(Task to complete) Copy, exactly and without additions, every line in the records below from the one holding "This screenshot has height=496, width=750." through the one holding "Image resolution: width=900", both ends included.

BEGIN Exercise materials

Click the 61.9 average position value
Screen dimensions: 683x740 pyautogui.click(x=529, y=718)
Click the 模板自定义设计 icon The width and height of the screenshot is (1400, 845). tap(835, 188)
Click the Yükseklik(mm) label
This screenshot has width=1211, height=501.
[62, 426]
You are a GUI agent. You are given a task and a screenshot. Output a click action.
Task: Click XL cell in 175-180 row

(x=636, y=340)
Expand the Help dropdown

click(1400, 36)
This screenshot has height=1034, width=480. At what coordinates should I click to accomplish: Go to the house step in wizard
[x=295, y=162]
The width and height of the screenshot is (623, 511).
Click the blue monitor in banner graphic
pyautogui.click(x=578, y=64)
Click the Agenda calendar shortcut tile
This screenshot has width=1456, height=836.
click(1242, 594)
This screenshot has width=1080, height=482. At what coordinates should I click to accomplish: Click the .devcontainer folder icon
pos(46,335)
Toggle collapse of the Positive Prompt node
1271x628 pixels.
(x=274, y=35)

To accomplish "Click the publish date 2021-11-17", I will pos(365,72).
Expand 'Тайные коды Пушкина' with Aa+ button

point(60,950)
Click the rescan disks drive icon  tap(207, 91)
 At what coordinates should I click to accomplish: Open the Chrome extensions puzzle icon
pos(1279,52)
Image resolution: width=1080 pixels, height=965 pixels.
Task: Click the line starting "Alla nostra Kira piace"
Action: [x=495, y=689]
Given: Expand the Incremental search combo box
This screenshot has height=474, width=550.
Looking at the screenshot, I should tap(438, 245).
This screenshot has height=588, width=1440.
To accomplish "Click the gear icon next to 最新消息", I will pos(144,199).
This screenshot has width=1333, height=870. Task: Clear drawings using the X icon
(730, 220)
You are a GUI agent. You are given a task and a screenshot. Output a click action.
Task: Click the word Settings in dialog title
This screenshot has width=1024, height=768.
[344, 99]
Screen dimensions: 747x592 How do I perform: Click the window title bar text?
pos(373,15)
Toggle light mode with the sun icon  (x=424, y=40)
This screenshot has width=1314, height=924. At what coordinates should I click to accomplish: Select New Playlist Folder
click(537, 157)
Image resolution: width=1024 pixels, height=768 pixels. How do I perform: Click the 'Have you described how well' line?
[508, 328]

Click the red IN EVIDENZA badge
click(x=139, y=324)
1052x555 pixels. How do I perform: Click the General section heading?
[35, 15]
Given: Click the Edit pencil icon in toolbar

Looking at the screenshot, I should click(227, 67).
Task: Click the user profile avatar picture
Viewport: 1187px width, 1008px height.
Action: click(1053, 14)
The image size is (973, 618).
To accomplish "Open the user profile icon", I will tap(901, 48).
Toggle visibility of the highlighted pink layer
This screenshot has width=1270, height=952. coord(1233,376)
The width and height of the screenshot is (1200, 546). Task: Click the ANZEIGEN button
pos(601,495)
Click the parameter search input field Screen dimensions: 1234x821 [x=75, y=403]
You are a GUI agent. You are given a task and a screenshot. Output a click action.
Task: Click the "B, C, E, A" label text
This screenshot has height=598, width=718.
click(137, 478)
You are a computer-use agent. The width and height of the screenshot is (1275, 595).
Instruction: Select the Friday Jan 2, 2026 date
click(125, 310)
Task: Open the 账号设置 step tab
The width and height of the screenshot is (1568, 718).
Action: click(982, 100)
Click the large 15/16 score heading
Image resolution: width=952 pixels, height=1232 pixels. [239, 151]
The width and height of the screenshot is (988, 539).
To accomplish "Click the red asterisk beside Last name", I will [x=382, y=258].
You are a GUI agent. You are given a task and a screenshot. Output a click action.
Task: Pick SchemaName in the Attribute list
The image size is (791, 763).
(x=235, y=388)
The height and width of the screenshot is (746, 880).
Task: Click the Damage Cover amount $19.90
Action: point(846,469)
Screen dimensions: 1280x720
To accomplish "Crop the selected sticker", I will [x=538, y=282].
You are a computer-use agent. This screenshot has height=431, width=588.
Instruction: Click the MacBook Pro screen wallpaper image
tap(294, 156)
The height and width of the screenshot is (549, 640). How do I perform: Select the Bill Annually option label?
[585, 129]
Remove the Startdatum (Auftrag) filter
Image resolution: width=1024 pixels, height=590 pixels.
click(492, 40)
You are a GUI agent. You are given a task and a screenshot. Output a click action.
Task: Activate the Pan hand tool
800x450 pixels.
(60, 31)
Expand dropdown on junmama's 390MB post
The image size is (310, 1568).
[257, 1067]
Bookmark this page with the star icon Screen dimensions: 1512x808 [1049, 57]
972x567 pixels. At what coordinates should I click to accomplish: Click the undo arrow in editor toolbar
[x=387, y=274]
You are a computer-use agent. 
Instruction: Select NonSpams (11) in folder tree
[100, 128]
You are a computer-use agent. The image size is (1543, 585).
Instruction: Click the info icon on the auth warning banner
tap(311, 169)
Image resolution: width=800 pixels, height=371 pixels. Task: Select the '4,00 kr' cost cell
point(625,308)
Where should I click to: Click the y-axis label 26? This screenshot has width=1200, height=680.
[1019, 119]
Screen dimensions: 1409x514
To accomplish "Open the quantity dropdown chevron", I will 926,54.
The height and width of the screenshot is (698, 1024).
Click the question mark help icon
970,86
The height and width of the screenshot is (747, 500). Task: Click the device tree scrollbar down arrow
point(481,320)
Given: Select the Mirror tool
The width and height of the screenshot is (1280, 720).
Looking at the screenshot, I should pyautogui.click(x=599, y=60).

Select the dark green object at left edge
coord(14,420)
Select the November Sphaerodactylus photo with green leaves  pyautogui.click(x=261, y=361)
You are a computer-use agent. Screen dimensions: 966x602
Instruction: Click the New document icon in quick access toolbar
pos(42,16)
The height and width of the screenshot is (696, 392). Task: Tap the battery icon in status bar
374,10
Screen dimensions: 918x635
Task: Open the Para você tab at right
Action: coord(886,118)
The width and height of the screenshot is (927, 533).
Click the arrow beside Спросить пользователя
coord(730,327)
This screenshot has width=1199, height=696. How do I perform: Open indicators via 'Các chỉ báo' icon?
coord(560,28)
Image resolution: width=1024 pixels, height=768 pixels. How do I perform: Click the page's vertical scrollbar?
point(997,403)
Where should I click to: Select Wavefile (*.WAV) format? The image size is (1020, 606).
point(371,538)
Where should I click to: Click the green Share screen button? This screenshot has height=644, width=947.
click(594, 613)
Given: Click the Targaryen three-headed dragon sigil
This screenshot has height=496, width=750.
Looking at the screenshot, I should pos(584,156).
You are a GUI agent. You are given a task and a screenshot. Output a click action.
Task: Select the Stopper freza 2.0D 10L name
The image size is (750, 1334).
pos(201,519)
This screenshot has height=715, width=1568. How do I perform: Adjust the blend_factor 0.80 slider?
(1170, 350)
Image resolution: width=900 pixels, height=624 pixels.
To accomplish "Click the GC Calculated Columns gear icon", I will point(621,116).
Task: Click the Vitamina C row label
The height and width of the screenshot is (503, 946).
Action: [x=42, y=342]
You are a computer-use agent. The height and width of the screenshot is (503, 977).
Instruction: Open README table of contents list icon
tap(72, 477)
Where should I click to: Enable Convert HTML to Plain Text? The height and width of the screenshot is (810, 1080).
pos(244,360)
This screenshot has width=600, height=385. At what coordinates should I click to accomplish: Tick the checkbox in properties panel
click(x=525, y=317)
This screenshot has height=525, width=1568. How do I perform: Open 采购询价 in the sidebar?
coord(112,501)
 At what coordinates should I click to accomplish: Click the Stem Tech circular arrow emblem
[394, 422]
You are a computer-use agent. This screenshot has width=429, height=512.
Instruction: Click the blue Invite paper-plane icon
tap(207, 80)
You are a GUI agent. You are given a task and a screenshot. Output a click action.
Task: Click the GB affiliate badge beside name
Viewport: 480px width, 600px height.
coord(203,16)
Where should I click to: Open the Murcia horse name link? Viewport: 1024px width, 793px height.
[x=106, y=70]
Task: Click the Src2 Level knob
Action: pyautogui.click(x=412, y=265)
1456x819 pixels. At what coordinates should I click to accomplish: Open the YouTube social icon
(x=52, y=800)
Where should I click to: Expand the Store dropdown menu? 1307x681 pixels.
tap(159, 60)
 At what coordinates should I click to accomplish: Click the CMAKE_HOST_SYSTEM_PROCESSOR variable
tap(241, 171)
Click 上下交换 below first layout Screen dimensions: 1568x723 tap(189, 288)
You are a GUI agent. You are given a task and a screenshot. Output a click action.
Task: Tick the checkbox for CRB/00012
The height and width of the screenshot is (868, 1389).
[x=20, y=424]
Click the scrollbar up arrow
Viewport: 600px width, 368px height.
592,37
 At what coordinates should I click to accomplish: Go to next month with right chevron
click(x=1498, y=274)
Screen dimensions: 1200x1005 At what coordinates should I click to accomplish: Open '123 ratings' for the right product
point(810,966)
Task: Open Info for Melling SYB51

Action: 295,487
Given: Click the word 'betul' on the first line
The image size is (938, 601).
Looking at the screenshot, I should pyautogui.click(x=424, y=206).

END Exercise materials

(Exercise solution)
This screenshot has height=496, width=750.
Looking at the screenshot, I should pos(584,156).
You are a GUI agent. You are given a task and a screenshot. Output a click action.
Task: Select the Stopper freza 2.0D 10L name
The image size is (750, 1334).
pos(201,519)
This screenshot has height=715, width=1568. How do I perform: Adjust the blend_factor 0.80 slider?
(1170, 350)
Image resolution: width=900 pixels, height=624 pixels.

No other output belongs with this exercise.